Description
@ablaom I am not sure if this is the best place to start this discussion, but it is a follow up to https://discourse.julialang.org/t/random-access-to-rows-of-a-table/77386 and JuliaData/Tables.jl#278.
The key point is to avoid creating functions having essentially the same functionalities across DataAPI.jl, Tables.jl, and MLUtils.jl (possibly other ML packages I am not aware of).
Assume for a moment that Tables.jl table is a source of data for some ML model and you want operations to be efficient.
My understanding that your high-level workflow is the following:
- the user starts with a Tables.jl table.
- then the user does observation subsetting, feature selection, feature transformation operations on this table (either eagerly or lazily).

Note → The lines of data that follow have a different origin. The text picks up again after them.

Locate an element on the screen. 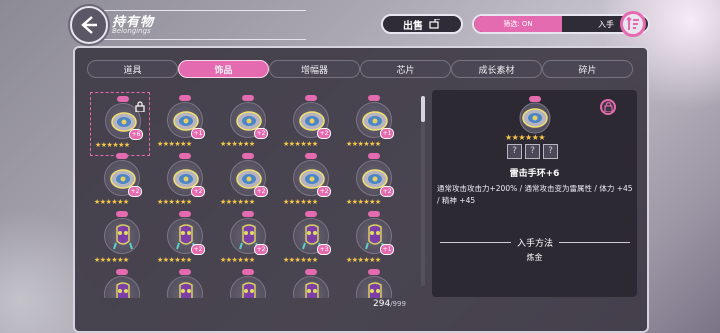 This screenshot has height=333, width=720. tab-label: 道具 is located at coordinates (132, 70).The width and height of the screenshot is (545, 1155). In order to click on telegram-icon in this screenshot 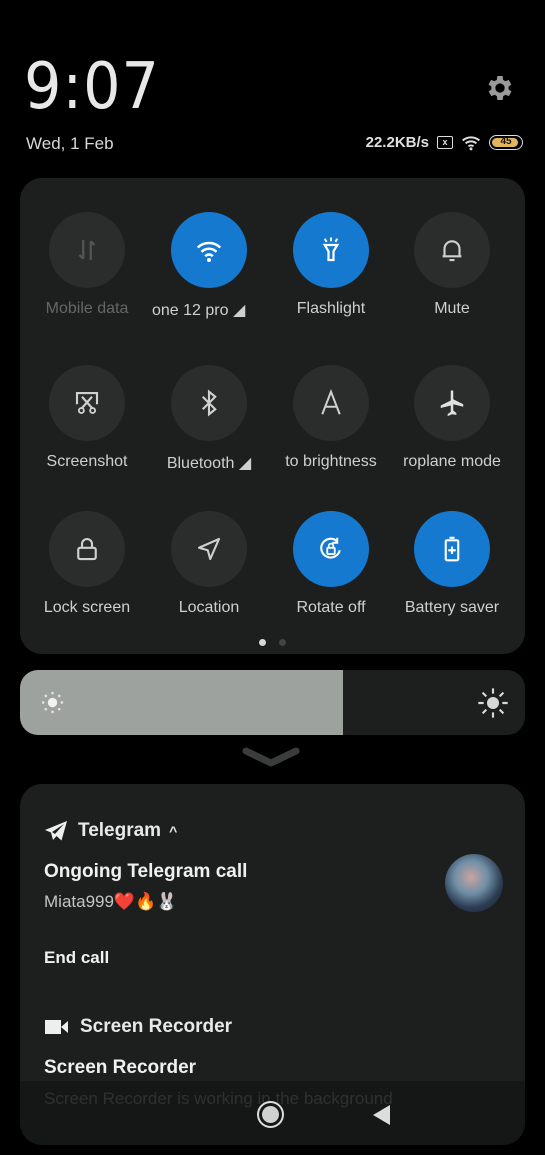, I will do `click(56, 831)`.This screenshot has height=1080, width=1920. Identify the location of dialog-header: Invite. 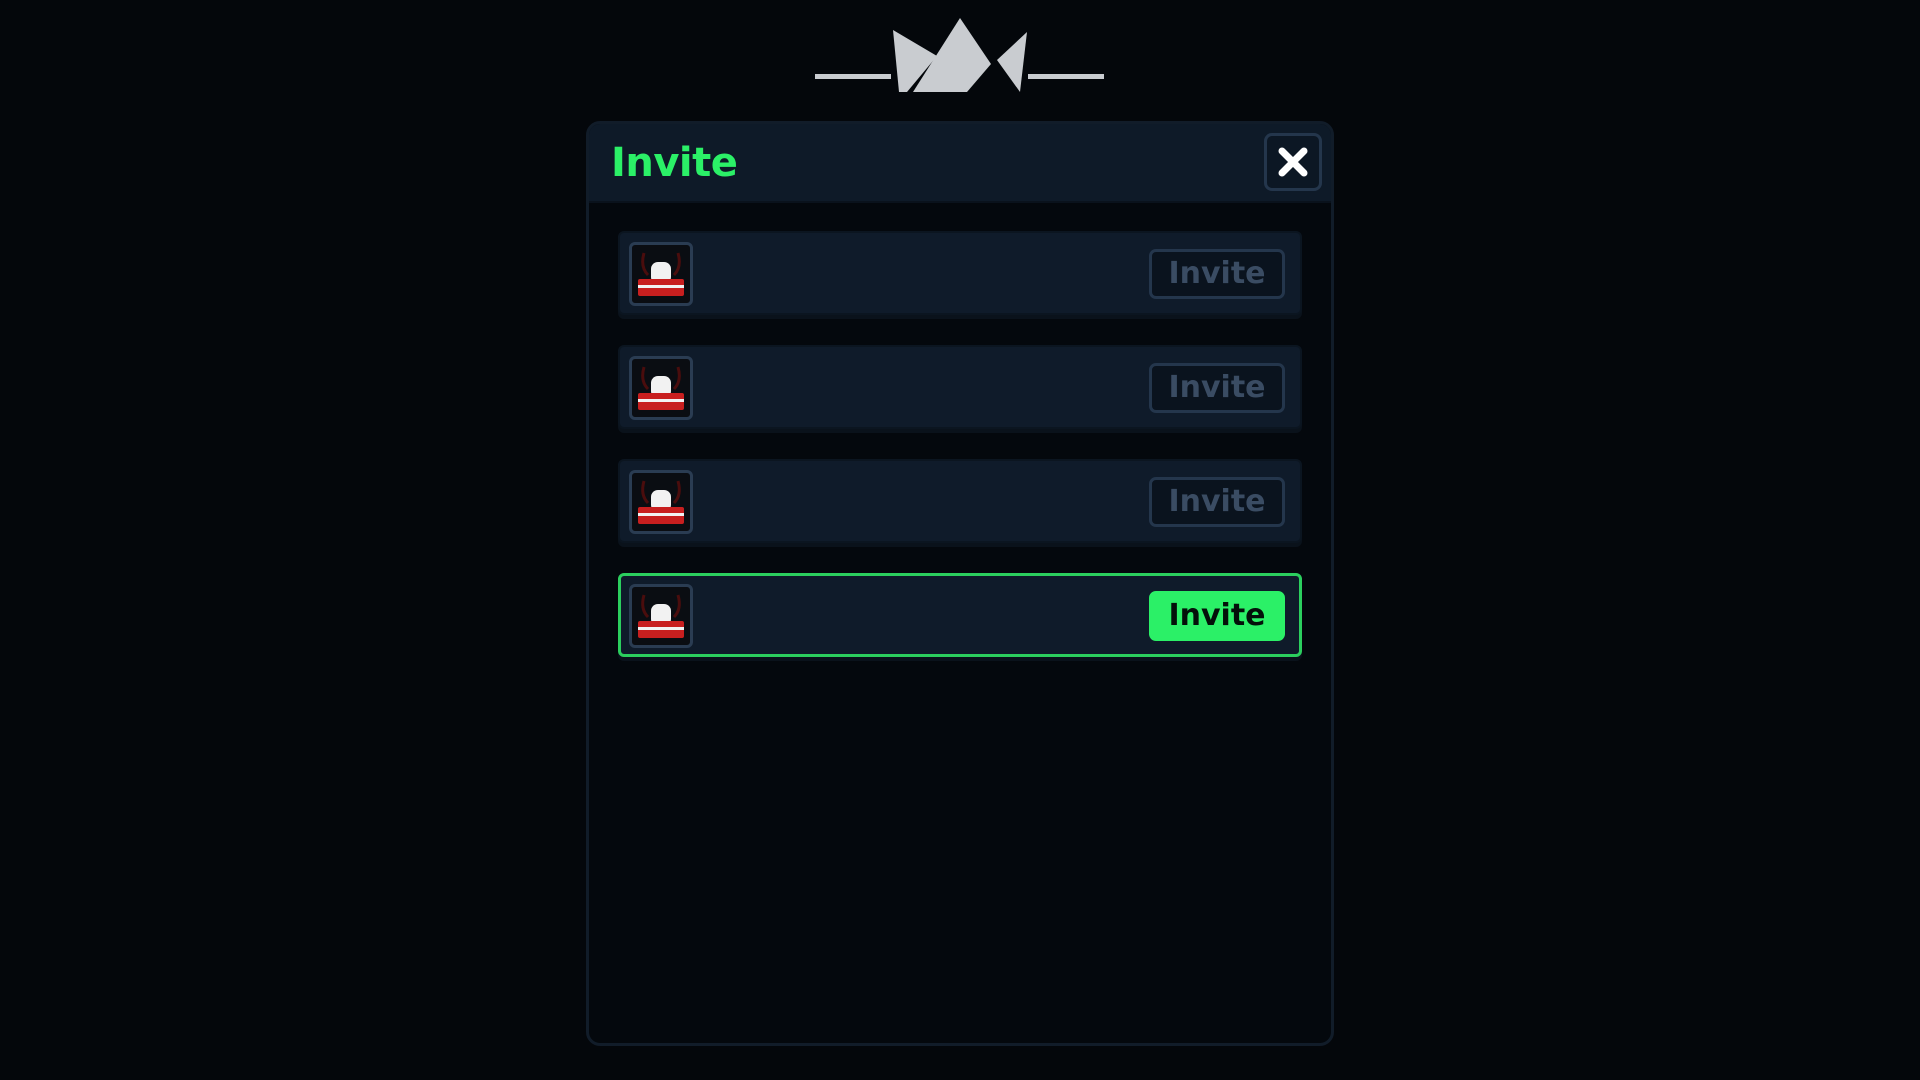
(960, 164).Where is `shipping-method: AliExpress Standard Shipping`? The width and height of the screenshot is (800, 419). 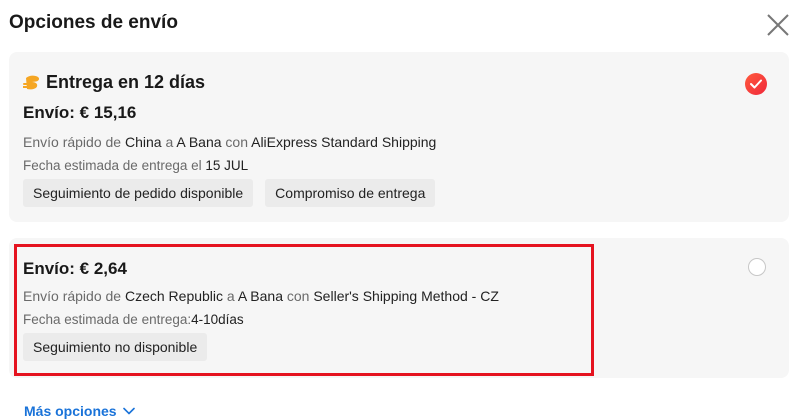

- finally the user transforms the result of step 2 to an object to some other type (again - either lazily or eagerly) to another value that can be accepted as an input by the ML algorithm.
The question is:
What functionalities you need to have in DataAPI.jl and Tables.jl so that it is efficient and you do not need to provide duplicate definitions of concepts in MLUtils.jl (or some other packages)?
Another consideration (raised in the linked discussions) is that I would expect that what we develop is consistent with the interfaces that Base Julia already defines (e.g. iterator interface, abstract vector interface, indexing interface, view interface)